2026 Poster Presentations
P284: RETROSELLAR SURGICAL ACCESS: A QUANTITATIVE COMPARISON OF SUBTEMPORAL, TRANSPETROSAL, AND ANTEROLATERAL APPROACHES
Giuseppe Carpenzano, MD; Alexander I Evins, MD, PhD; Antonio Bernardo, MD; Weill Cornell Medicine, Neurological Surgery
Background: Surgical access to the retrosellar and retrochiasmatic retroclival spaces can be challenging when resecting lesions that extend into this narrow area encased by bone, dense neurovasculature, and the midbrain/pons. Surgical approach selection is dictated by the location of the bulk of the lesion, but the ability of the common approaches to reach lesional extensions into the upper retrosellar and retrochiasmatic areas has yet to be quantitatively compared.
Objective: We quantitatively assess access to this region provided by the subtemporal, subtemporal transtentorial, anterior transpetrosal transtentorial, frontotemporal (pterional), and frontotemporal-orbital approaches, and compare the length of exposed neurovasculature and working area in order to assist in optimal surgical approach selection.
Methods: Four cadaveric heads (8 sides) underwent subtemporal, subtemporal transtentorial, anterior transpetrosal transtentorial, and frontotemporal (pterional) and frontotemporal-orbital approaches. The anterolateral approaches were completed with posterior clinoidectomies. The area of exposure of and the working angle within the retrosellar area were evaluated in each, as well as the length of all exposed neurovascular structures.
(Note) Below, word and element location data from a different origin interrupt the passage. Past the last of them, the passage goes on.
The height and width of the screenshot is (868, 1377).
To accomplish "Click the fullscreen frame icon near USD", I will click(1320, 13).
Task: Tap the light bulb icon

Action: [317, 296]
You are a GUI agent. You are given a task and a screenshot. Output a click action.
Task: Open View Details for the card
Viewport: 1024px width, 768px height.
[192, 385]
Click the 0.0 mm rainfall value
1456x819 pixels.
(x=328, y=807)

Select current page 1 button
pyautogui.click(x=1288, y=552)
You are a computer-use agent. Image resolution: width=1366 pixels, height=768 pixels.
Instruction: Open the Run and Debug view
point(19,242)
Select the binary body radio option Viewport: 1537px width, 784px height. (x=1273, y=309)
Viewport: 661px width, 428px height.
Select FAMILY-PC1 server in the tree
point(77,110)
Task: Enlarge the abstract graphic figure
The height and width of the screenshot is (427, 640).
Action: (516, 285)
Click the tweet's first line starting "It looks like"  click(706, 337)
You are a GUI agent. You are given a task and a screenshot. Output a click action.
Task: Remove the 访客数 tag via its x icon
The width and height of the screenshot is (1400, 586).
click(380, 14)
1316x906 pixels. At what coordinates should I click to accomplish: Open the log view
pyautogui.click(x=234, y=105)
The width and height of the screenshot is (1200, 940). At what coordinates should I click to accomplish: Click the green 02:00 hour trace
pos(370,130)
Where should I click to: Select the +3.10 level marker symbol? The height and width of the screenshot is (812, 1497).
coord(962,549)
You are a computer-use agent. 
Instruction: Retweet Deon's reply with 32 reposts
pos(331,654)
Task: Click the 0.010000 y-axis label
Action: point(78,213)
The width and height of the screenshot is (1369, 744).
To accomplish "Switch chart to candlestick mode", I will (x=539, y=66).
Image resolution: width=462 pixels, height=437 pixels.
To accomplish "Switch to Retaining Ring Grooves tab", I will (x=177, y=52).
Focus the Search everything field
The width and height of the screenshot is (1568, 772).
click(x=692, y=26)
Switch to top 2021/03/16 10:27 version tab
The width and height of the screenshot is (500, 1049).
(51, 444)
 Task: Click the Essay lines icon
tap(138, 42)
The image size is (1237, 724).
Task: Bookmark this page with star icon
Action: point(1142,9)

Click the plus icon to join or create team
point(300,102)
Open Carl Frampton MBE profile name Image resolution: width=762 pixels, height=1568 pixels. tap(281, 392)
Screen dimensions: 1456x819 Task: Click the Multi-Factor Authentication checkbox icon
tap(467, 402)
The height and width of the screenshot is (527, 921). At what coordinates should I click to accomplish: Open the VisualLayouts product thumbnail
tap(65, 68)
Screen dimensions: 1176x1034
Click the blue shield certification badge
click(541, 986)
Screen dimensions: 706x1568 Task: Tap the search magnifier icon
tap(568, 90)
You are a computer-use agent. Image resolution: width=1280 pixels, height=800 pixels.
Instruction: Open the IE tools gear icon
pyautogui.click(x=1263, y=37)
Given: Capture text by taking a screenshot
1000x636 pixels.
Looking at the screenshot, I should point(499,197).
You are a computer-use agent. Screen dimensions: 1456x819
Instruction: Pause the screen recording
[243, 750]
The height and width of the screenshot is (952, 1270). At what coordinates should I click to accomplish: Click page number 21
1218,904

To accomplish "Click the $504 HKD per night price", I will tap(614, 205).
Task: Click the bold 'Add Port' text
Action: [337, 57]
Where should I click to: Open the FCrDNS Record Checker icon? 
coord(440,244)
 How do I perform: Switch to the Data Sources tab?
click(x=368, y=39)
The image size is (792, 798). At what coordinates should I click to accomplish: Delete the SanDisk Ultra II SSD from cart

Results: The subtemporal transtentorial and frontotemporal-orbital approaches provided the widest overall exposure. The working angle in the subtemporal approach was limited by the need for temporal lobe retraction. The anterior transpetrosal transtentorial approach provided wide access of the upper petroclival and retrosellar regions, and clival drilling allowed for increased medial exposure. The anterolateral approaches with posterior clinoidectomy provided wide exposure and access to the upper retrosellar and retrochiasmatic spaces.
Conclusions: Petroclival lesions medial to the CN VII-VIII complex that extend superiorly into the retrosellar region can be accessed via the anterior transpetrosal transtentorial approach. Lesions limited to the upper clivus, with or without lateral extension, can be accessed by the subtemporal approach; cutting the tentorium provides infratentorial access inferiorly to the petrous apex. Sellar or upper clival lesions that extend superiorly can be accessed via the frontotemporal approaches with posterior clinoidectomy.